Our Tumultuous Times –
The protagonist discusses the anxieties of modern day politics, drawing on his understanding of the story of Jesus for guidance on progressive life. You know, there’s been this movement in socialist circles which re-thinks the life of Jesus in socialist terms. Was Jesus a socialist? I don’t know. I don’t think the answer really matters to me. Like if we unboxed Jesus’ grave, and the empty tomb had a note in it that said “I’m a capitalist”, I probably just wouldn’t want to be that type of Christian. But when I think about Jesus as a person who was dealing with new evils and political challenges every day, and just trying to give people meaning and hope in the face of that, it’s hard not to think of Jesus as fitting the mold of a modern-day activist.

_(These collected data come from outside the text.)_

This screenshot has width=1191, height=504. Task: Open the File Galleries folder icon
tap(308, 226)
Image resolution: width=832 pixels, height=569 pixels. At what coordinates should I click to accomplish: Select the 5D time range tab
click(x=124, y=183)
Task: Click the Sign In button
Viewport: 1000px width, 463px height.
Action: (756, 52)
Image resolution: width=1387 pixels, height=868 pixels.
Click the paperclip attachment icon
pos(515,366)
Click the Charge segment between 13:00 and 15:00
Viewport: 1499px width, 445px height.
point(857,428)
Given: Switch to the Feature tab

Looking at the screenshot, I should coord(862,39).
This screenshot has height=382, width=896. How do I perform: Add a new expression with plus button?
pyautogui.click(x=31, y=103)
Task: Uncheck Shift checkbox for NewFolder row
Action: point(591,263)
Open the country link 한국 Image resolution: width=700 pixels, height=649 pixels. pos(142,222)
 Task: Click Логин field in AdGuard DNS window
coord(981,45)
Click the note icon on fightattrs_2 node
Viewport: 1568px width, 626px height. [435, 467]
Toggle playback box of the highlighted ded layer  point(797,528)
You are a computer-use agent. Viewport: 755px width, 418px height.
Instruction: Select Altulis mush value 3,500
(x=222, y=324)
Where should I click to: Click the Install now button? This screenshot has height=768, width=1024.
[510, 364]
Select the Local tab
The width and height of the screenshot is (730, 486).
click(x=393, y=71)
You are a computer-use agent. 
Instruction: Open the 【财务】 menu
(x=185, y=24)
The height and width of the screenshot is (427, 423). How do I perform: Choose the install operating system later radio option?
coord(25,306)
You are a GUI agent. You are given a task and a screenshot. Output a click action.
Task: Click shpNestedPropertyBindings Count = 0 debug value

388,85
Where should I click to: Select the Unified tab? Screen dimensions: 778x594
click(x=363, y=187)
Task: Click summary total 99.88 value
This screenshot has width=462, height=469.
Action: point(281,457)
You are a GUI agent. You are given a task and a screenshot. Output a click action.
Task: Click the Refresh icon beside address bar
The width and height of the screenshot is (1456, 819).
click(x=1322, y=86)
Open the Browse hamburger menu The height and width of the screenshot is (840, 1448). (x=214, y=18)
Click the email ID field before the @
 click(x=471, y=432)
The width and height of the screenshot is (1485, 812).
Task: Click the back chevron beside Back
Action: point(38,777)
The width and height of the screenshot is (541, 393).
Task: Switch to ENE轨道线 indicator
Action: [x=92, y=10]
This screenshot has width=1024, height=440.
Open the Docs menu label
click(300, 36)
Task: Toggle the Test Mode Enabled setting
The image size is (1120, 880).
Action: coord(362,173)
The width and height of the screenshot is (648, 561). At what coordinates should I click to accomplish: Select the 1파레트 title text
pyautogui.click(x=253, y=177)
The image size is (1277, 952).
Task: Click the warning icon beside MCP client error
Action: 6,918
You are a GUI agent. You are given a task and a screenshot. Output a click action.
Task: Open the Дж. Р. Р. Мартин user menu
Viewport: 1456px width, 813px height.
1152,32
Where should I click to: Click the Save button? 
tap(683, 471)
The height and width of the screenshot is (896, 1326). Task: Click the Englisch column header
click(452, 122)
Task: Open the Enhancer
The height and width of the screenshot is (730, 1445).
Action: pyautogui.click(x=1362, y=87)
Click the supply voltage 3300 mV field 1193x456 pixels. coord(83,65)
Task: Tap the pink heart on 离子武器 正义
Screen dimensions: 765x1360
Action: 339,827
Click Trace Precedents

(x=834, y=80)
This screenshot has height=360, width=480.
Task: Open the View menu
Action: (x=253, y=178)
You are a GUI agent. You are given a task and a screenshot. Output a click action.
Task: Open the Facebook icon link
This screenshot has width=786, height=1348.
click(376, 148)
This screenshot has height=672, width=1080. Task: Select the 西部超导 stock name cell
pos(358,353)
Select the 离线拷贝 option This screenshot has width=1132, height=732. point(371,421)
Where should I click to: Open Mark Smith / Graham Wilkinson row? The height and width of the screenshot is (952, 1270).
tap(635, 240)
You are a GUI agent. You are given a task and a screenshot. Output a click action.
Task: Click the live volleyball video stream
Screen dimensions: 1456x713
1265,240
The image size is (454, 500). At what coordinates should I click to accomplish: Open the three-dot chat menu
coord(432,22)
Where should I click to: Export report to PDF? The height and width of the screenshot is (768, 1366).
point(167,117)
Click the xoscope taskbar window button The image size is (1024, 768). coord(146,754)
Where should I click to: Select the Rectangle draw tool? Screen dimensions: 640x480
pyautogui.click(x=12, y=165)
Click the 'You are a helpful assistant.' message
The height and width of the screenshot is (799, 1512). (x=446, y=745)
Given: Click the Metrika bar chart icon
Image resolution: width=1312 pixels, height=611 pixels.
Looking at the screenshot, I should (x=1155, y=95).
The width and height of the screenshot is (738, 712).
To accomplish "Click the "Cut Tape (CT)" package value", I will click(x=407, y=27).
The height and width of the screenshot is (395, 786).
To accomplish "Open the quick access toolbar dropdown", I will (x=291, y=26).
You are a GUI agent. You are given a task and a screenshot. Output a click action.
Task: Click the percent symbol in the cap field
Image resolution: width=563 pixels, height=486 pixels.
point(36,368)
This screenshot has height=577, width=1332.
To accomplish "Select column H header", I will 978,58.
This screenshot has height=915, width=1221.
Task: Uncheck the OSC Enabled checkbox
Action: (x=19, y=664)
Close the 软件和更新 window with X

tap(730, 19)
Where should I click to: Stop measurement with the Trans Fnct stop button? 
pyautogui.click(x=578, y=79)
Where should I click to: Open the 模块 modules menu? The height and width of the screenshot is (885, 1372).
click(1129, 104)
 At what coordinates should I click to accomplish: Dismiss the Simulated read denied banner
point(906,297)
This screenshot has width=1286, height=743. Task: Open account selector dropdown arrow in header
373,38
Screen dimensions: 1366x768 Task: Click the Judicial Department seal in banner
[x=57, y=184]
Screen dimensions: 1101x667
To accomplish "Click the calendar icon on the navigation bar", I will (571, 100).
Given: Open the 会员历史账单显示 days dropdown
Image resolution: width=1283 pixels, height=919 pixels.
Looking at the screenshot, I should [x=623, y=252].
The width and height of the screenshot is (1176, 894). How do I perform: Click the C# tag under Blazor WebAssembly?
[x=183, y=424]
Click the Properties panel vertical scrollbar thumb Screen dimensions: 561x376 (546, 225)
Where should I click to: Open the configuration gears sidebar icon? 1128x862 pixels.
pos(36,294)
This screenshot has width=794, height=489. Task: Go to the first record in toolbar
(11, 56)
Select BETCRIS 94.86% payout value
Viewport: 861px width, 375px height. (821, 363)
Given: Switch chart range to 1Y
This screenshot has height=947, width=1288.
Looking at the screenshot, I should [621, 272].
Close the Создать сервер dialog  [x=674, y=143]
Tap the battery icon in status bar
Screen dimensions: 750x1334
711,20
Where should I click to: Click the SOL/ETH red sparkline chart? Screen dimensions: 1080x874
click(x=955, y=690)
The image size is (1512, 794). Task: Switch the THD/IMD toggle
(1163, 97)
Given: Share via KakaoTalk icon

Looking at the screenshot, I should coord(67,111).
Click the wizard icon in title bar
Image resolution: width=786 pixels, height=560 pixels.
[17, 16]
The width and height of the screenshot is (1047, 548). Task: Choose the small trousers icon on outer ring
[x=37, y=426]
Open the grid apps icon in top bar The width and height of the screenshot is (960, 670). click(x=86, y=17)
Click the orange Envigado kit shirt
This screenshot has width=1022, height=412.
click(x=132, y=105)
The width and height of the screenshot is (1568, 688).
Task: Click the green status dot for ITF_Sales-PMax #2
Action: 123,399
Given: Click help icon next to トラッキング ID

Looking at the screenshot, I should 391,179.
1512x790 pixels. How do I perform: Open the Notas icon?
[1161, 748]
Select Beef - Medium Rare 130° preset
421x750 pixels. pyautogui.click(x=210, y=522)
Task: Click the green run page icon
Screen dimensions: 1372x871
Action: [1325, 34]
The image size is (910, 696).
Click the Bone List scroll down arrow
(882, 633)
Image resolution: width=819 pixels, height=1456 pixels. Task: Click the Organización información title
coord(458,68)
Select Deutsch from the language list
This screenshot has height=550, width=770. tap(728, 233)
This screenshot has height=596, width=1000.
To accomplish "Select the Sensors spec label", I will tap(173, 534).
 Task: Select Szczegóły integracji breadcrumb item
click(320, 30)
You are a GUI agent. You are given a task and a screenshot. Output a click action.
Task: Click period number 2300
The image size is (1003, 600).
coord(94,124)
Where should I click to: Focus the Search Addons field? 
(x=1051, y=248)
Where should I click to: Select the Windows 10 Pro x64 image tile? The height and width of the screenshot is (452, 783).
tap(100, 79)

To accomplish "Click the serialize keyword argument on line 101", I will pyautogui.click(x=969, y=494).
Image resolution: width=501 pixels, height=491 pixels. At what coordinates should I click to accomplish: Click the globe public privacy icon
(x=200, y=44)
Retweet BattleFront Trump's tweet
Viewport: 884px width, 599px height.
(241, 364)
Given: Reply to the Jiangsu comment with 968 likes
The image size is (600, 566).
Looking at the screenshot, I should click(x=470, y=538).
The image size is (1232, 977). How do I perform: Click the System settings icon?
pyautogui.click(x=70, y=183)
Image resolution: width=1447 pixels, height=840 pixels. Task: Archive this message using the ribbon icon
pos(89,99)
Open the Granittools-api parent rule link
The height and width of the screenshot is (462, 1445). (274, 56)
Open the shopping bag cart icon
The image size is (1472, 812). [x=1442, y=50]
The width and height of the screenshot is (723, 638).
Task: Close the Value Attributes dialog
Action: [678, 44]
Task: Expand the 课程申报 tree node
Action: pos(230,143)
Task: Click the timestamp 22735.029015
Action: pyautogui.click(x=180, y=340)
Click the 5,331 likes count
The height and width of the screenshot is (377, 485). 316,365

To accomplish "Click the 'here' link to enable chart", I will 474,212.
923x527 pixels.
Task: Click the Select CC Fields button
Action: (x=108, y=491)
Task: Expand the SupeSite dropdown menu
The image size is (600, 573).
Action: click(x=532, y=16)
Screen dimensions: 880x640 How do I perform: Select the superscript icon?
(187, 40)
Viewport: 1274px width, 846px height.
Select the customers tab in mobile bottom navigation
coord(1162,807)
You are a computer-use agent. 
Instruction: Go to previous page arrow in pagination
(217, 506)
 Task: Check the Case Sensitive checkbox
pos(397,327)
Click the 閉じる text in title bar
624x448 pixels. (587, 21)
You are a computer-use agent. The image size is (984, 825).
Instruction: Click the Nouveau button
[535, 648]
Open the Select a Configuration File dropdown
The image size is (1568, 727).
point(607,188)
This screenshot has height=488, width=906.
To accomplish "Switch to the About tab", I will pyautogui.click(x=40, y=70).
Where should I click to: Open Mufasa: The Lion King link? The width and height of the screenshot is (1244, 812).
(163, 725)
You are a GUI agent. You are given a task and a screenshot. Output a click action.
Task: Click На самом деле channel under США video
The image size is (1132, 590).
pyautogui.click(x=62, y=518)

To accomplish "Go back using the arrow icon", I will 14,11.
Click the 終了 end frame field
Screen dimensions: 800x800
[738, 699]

The protagonist visits a science experiment in the mountains of South Dakota, sharing what he’s learned about neutrinos, dark matter and the universe. The science experiment was called the Homestake Experiment, and it has a sister experiment in Japan called Superkamiokande. This song is I think the most straightforward example of praise music on the record. It’s meant to give religious inspiration and hope to the people who listen to it, much like the towering spires of a cathedral near you. I remarked to someone the other day that the feeling of religious hope that I had as a child is quite similar to the feeling I get when I see pictures of outer space, and how amazingly big the universe is. The song is meant to draw on that feeling. Relatedly, I think the feeling of hope that many people feel about scientific discovery is similar to the feeling of hope that many Christians have when thinking about religion. If that gives scientists and the religious a way of understanding one another, then that’s probably a good thing.